_Study text_.
Start of Block
This, of course, led to conversations about when Cory was hospitalized, and how she was treated where she stayed.  And from there, the couple of times that Tim was hospitalized, which was something Jacob wasn't even aware of.

I asked Jacob if he remembered when Cory was sick.  He said yes, and ticked off a list of memories:  when she thought the cats were spies, when she thought there were cameras hidden all over the house, the clown in the basement.

I shook my head to all.  He was right.  There was all of that, and more.

Curious, I asked him how he remembered Cory being when she was sick- scared, sad, mean?

He answered back in the same order, "I remember her scared and sad, sometimes mean.  Remember that one time at grandma and grandpa's when she pushed me down the stairs?"

"Yes.  You remember that?  I wasn't sure if you did; you were so little."

"I remember."  he repeats, and then says nothing, eyes to his lap.

"You know Cory didn't mean to hurt you or ever hurt your feelings."

"I know."

I asked them if it was scary to him when Cory was sick.
End of Block
_Source information_.
Start of Block
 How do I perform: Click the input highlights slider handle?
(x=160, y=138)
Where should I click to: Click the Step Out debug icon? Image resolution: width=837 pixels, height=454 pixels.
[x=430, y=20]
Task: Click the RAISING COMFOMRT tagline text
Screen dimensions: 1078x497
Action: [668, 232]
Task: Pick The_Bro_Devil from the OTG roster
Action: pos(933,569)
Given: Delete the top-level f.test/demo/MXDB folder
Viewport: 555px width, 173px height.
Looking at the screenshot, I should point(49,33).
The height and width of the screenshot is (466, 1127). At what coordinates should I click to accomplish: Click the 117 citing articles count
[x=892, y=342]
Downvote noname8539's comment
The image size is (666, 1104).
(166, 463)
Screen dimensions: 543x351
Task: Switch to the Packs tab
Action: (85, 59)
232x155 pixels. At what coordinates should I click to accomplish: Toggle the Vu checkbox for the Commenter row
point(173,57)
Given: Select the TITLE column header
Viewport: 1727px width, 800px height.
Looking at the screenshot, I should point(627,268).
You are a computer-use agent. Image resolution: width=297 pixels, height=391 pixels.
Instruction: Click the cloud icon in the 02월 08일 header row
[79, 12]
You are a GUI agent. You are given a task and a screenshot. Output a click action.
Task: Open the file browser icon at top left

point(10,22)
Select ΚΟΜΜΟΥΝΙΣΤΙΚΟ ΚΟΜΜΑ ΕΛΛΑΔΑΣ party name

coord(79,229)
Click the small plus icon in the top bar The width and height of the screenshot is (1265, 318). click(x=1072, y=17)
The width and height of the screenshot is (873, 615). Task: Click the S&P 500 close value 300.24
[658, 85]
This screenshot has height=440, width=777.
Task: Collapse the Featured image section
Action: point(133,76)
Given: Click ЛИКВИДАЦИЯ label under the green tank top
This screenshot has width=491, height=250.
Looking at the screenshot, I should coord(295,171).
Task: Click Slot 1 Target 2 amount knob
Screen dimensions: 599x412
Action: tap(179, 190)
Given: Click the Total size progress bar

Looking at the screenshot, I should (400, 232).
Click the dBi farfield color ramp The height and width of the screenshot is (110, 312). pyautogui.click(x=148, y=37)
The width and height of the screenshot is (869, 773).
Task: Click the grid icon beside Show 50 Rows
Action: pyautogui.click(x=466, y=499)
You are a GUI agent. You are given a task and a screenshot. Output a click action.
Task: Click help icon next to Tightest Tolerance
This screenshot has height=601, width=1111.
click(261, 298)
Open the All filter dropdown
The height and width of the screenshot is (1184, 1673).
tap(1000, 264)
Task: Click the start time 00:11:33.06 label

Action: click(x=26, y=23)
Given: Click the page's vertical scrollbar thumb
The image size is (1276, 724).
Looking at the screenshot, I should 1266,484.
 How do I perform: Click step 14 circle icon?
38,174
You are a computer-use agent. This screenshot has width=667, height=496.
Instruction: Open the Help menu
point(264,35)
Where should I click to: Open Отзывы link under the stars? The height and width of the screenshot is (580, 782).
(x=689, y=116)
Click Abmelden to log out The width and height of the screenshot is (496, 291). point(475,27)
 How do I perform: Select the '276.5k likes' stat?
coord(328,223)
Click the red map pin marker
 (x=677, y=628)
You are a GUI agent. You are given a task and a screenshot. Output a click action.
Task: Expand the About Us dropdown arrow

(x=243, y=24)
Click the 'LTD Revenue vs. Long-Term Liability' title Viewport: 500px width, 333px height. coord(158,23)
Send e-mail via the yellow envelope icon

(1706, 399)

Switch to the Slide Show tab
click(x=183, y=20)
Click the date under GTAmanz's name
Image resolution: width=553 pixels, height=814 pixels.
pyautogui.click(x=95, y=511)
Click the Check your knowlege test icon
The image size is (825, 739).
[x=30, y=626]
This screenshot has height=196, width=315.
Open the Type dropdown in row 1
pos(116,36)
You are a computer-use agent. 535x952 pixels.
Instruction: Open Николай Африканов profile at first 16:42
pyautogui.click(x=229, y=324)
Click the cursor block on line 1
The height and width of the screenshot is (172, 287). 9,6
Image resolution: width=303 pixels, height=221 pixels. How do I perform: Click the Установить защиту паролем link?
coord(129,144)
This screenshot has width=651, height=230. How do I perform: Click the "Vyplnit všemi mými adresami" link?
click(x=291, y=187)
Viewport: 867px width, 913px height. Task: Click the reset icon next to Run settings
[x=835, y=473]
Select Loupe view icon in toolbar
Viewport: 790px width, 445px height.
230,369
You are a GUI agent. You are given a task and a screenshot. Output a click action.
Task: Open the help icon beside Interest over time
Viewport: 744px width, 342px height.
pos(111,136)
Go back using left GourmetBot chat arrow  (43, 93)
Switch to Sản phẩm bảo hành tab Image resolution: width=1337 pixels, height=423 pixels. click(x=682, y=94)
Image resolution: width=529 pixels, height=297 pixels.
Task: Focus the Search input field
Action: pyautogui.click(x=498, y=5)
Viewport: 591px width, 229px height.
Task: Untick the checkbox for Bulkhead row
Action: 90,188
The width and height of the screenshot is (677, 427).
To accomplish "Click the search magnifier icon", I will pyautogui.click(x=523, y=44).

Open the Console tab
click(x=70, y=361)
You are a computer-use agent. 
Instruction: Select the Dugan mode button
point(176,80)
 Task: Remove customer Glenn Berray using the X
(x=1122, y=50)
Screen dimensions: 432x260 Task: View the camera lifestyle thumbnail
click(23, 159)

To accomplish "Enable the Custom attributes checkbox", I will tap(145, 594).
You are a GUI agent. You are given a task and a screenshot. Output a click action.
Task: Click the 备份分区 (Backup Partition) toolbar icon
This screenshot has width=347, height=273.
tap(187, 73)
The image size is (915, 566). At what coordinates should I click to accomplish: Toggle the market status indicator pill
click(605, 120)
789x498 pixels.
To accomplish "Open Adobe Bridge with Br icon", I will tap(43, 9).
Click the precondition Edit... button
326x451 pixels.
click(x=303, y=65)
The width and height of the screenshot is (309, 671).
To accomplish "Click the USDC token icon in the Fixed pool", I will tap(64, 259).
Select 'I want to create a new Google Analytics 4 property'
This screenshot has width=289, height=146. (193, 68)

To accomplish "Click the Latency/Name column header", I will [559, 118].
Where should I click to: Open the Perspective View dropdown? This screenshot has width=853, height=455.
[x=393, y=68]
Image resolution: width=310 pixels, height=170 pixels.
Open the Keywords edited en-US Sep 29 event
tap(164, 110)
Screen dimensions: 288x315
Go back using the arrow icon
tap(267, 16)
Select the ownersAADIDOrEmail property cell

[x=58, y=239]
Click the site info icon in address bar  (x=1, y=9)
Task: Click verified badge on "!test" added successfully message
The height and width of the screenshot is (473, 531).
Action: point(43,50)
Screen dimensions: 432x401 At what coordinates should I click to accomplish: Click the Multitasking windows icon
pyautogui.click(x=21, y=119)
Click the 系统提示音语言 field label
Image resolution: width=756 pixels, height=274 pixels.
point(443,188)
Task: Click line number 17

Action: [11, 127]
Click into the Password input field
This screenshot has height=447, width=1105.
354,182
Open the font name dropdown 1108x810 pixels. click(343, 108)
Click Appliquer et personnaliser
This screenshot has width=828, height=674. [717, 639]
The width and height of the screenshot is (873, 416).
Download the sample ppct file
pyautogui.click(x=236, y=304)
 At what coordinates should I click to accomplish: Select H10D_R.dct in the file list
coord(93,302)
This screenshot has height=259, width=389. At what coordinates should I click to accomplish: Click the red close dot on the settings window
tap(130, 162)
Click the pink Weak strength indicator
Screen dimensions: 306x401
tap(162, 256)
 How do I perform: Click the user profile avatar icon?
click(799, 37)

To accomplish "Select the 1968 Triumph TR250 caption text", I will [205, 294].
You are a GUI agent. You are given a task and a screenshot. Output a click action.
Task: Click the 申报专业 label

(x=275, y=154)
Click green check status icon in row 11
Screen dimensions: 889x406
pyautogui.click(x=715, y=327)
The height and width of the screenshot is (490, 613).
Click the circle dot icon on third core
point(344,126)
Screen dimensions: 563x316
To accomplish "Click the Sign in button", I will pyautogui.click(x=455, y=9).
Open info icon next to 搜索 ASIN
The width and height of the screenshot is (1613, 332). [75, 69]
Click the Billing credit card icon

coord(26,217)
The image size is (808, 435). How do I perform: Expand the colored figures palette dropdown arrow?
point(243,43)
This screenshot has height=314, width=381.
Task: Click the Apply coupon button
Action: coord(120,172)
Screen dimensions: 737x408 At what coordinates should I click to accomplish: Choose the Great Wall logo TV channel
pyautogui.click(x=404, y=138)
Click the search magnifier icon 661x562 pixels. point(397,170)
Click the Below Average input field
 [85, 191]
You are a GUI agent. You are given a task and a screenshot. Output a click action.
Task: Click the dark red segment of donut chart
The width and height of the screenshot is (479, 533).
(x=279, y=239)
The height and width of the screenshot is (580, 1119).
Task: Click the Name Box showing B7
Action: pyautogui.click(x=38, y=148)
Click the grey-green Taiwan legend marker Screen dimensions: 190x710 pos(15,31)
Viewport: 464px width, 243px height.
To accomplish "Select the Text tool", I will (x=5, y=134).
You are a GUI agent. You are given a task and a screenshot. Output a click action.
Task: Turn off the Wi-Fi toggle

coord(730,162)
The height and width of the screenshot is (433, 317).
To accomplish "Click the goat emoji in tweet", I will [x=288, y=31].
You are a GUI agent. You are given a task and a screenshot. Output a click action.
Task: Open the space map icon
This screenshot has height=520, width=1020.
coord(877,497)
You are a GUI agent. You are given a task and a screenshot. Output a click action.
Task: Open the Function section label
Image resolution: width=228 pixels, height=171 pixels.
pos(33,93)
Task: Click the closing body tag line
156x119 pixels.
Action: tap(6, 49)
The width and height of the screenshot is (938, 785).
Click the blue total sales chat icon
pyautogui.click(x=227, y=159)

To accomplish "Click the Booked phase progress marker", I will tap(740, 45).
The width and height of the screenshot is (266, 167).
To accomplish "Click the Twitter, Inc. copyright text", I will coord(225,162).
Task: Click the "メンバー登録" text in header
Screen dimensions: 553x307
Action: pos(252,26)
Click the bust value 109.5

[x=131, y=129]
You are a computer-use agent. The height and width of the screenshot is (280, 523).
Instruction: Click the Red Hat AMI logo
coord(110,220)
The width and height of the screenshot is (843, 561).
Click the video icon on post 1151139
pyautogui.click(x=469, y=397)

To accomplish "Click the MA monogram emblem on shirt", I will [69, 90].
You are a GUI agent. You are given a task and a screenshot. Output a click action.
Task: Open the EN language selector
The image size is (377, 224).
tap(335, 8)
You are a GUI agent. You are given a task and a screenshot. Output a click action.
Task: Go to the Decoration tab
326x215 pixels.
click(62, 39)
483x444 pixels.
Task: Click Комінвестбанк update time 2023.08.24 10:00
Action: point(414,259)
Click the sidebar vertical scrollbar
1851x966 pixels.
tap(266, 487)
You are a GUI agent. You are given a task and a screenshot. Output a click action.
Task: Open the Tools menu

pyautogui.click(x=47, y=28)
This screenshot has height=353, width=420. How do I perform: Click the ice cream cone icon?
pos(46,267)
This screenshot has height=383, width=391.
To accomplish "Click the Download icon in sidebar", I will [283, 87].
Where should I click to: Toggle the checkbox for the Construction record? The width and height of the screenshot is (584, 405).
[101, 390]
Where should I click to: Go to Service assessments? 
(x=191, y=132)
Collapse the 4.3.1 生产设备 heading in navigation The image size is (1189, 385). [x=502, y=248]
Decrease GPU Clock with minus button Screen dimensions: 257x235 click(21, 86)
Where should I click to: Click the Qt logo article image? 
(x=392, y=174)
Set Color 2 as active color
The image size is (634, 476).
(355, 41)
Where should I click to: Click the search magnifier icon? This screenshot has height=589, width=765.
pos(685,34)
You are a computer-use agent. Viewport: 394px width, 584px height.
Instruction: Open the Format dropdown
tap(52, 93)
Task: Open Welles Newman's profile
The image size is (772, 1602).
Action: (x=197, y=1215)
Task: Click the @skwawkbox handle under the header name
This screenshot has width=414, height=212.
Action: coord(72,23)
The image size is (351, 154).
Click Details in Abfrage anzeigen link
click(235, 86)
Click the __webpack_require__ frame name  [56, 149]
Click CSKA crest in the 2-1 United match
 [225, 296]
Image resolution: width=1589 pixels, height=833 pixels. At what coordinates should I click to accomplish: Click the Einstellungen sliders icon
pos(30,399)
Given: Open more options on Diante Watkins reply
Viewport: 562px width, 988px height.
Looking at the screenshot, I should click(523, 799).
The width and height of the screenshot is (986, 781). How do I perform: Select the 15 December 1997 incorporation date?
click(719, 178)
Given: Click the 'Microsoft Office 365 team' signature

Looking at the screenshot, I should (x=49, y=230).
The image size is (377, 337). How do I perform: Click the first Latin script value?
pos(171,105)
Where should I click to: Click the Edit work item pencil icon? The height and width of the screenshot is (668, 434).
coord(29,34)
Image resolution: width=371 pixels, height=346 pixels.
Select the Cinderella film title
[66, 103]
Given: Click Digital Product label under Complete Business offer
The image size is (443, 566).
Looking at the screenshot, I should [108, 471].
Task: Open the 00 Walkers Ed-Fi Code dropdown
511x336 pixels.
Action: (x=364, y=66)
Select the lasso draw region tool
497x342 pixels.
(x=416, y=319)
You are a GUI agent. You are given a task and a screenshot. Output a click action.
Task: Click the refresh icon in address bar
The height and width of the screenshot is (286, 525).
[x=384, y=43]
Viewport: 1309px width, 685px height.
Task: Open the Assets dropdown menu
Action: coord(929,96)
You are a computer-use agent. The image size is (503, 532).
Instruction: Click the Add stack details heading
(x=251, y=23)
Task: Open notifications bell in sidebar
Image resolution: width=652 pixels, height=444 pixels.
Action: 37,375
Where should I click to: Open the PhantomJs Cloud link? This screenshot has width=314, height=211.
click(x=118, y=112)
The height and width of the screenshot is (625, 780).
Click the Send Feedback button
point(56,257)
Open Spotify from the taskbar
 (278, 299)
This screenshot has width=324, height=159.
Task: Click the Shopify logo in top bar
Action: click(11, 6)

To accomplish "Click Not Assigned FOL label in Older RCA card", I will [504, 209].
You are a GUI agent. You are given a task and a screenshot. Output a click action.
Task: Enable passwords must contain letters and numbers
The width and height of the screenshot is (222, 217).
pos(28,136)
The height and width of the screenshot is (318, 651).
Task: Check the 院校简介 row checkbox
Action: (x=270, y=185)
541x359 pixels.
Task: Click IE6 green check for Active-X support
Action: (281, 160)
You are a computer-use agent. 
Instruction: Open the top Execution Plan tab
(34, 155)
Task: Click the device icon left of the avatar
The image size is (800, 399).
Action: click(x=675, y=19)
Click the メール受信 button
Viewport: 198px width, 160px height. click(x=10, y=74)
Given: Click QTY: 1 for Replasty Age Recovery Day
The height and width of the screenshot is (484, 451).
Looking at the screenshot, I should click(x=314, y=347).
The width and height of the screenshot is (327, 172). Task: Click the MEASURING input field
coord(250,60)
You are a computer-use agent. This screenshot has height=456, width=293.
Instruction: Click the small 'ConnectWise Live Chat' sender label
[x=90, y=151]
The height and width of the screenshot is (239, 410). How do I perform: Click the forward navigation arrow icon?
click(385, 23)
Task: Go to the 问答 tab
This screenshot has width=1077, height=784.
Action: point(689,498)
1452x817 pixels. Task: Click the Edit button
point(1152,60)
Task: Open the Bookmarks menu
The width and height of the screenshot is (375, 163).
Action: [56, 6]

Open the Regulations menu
End of Block
_Study questions_.
• 1. Extract everything in the account of Cory's illness from "This, of course, led" down to "scared, sad, mean?".
• 2. In the account of Cory's illness, where did Cory push Jacob down the stairs?
• 3. Carry on the account of Cory's illness from its final sentence.
The items aren't used in any of this work.

_Responses per task_.
• 1.
This, of course, led to conversations about when Cory was hospitalized, and how she was treated where she stayed.  And from there, the couple of times that Tim was hospitalized, which was something Jacob wasn't even aware of.

I asked Jacob if he remembered when Cory was sick.  He said yes, and ticked off a list of memories:  when she thought the cats were spies, when she thought there were cameras hidden all over the house, the clown in the basement.

I shook my head to all.  He was right.  There was all of that, and more.

Curious, I asked him how he remembered Cory being when she was sick- scared, sad, mean?

• 2. At grandma and grandpa's.

• 3.
He said this, "yeah, like when she saw people at the top of the stairs that weren't there or talked about the clown, I knew it wasn't real, but it was still creepy to hear her talk about it, because she was really really scared.  It made me scared."

Yes, that I had known.  Heck, it made me scared, and I'd been an adult.

We didn't say anything for a minute or two, just rode along, both us lost in our memories of that particular nightmare.

Before I could ask him if he remembered when Cory thought she could fly, he broke in with this,
"I was sad for her, Mom.  But now that I'm older, and I understand it better, I'm even more sad for her."

I grabbed his hand and held it till the next stoplight.

After we'd returned home and wrapped our evening, I asked him one last question.  It was this:
"Jake, do you remember Cory before she got sick?"

He responded reluctantly, "Not really.  I remember stuff like going to Florida a little bit.  But mainly I remember when she started getting sick and after.  You know, it was kind of a big deal."

I went to bed with this on my heart, hating that mental illness could overshadow a little boy's memories of his big sister.  But at some point, in the dark, my chin came up because Cory was never her illness, and bits of her fought to get through those voices and delusions every moment of every day.  She was strong that way.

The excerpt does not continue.